The problem asks to evaluate the value of a limit: $$\lim\limits_{x\to 0}\dfrac{1-\cos x}{x^2}$$. This notation and the mathematical concepts involved are part of advanced mathematics.

**step2** Assessing required mathematical knowledge

To understand and solve a problem involving 'limits' (denoted by 'lim') and 'trigonometric functions' (like 'cos x' for cosine), one typically needs to have studied calculus and trigonometry. These subjects are introduced at higher educational levels, usually in high school (pre-calculus and calculus courses) or university.

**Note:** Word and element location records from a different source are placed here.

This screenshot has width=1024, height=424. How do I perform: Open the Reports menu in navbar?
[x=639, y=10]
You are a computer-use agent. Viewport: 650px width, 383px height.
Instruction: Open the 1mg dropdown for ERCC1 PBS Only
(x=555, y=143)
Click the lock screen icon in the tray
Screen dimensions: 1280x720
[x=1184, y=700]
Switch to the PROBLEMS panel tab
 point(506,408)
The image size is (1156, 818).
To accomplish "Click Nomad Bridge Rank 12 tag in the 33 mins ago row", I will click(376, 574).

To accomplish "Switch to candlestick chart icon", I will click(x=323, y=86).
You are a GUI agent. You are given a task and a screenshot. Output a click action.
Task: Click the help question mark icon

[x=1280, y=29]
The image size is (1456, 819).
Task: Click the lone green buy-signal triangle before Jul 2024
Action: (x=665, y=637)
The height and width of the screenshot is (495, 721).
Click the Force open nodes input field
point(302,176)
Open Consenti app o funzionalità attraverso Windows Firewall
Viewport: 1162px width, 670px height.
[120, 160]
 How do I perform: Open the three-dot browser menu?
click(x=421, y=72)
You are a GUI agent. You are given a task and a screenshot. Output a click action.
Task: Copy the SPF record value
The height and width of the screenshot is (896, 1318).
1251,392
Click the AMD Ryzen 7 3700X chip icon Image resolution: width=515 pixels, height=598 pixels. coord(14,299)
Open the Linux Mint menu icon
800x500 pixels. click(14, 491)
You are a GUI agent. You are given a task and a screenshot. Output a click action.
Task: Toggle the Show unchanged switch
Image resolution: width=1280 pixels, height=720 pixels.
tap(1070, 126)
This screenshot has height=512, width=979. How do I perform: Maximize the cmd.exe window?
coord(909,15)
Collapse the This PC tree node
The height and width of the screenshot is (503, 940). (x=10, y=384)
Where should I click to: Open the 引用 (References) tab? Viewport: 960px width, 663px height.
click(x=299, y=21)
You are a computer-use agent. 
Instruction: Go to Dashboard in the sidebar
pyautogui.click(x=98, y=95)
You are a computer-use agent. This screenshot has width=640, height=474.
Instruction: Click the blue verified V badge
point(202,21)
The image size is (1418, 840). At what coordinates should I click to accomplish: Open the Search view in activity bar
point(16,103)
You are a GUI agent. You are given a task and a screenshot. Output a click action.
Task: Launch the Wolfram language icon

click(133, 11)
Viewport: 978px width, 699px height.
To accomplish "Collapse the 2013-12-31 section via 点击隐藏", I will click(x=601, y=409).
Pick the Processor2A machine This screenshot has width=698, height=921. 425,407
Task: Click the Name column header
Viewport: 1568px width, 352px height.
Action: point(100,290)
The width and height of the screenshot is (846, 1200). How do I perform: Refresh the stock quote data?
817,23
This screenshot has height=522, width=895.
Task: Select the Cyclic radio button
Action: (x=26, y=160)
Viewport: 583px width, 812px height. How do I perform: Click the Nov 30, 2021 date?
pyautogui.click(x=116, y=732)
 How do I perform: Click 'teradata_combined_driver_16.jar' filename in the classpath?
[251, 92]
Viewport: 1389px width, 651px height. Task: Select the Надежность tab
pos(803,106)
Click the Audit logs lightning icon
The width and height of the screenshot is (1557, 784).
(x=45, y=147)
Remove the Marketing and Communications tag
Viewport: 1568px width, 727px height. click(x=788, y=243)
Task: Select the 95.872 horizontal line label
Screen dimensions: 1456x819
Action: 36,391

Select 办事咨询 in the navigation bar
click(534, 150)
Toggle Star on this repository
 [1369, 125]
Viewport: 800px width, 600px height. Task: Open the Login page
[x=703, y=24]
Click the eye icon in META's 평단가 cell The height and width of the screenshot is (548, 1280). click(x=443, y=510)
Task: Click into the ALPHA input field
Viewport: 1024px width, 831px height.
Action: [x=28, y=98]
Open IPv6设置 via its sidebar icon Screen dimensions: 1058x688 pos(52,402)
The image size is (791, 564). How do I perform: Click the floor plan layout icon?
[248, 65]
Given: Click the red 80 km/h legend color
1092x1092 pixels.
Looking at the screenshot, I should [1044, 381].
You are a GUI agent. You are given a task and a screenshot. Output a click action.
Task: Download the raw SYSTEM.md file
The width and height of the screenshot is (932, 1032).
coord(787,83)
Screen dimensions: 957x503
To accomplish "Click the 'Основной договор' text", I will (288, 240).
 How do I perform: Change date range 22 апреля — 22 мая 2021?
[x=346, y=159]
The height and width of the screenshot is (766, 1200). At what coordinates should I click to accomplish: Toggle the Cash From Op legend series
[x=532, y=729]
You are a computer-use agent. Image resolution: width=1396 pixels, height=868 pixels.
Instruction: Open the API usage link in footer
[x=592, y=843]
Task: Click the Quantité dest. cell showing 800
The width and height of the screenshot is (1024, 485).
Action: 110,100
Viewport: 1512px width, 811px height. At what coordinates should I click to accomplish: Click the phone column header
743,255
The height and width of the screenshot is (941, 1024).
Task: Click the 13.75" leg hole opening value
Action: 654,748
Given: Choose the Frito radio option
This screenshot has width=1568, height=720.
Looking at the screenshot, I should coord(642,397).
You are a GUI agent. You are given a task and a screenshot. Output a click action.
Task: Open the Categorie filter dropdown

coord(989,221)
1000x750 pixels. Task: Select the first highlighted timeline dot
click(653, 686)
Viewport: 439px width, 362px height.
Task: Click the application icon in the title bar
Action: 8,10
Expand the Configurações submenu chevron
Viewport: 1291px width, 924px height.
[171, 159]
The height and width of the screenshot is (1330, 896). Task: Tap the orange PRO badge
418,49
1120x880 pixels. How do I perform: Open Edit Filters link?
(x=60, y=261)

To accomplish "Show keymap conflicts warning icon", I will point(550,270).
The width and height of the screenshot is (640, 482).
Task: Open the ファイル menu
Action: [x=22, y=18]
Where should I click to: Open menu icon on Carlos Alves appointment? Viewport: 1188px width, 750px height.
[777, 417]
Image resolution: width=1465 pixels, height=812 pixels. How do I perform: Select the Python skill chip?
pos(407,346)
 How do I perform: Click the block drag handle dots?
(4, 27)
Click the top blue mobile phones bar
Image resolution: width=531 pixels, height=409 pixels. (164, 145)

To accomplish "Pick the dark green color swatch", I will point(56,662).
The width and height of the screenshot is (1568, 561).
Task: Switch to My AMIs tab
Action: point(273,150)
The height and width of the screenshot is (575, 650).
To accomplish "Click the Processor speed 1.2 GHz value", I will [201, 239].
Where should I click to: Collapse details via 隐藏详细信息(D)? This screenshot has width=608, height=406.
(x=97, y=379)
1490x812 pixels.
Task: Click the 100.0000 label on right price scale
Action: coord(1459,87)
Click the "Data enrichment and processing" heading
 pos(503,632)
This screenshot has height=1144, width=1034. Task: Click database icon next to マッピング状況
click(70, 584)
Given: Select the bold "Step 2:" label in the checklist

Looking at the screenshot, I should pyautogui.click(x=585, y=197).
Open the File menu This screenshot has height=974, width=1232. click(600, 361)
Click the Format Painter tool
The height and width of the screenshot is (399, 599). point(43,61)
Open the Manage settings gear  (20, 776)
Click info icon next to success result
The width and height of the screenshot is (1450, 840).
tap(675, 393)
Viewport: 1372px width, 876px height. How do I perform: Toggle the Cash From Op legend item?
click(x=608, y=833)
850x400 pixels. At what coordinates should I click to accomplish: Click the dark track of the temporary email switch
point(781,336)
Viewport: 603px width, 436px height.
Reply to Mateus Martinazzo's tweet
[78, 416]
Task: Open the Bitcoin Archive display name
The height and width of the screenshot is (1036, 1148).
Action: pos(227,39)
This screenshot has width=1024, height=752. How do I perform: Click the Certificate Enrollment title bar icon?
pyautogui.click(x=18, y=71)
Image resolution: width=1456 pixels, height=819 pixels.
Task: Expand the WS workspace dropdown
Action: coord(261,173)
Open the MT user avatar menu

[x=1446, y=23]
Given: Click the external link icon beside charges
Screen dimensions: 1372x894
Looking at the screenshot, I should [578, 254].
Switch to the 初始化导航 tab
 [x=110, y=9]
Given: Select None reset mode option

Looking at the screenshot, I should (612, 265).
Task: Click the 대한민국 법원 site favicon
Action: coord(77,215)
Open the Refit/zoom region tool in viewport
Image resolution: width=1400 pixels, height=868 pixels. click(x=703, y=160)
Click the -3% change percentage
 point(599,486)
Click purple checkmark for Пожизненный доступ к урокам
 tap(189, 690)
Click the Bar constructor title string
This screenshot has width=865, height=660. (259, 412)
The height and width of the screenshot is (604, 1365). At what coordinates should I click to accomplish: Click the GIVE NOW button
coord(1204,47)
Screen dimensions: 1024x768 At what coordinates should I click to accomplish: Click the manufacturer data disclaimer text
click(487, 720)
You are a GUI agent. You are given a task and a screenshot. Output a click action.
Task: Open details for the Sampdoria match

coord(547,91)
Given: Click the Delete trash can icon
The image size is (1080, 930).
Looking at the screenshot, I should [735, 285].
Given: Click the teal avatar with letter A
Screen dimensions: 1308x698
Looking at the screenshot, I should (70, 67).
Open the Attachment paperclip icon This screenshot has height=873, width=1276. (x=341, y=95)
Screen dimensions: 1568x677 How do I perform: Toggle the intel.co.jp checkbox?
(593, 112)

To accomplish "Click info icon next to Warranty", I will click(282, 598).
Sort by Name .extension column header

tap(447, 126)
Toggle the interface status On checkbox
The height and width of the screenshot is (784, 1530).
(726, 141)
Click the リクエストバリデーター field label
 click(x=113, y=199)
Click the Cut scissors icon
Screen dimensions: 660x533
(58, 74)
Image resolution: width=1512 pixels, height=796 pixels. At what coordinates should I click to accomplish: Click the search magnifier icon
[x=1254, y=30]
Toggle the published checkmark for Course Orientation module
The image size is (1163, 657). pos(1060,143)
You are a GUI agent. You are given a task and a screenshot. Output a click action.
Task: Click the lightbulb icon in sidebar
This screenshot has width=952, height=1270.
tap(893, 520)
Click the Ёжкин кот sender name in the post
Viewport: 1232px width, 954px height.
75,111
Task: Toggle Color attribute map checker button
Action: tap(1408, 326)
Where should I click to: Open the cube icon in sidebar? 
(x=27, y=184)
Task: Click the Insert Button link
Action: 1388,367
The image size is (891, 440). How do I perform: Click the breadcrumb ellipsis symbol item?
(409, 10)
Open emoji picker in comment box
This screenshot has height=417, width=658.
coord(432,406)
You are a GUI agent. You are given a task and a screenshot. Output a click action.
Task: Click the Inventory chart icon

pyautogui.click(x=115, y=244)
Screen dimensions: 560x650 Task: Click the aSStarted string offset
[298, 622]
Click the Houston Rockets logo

**step3** Comparing with problem-solving constraints

My foundational knowledge and methods are strictly limited to elementary school level mathematics, specifically following Common Core standards from grade K to grade 5. At this level, students learn about basic arithmetic (addition, subtraction, multiplication, division), place value, fractions, decimals, simple geometry, and measurement. The concepts of limits and trigonometric functions are far beyond the scope of elementary school mathematics.

**step4** Conclusion

Due to the specific constraints that require me to use only elementary school level mathematical methods (K-5), I cannot provide a step-by-step solution to evaluate the given limit. The problem requires concepts and techniques from calculus, which are not part of the elementary school curriculum.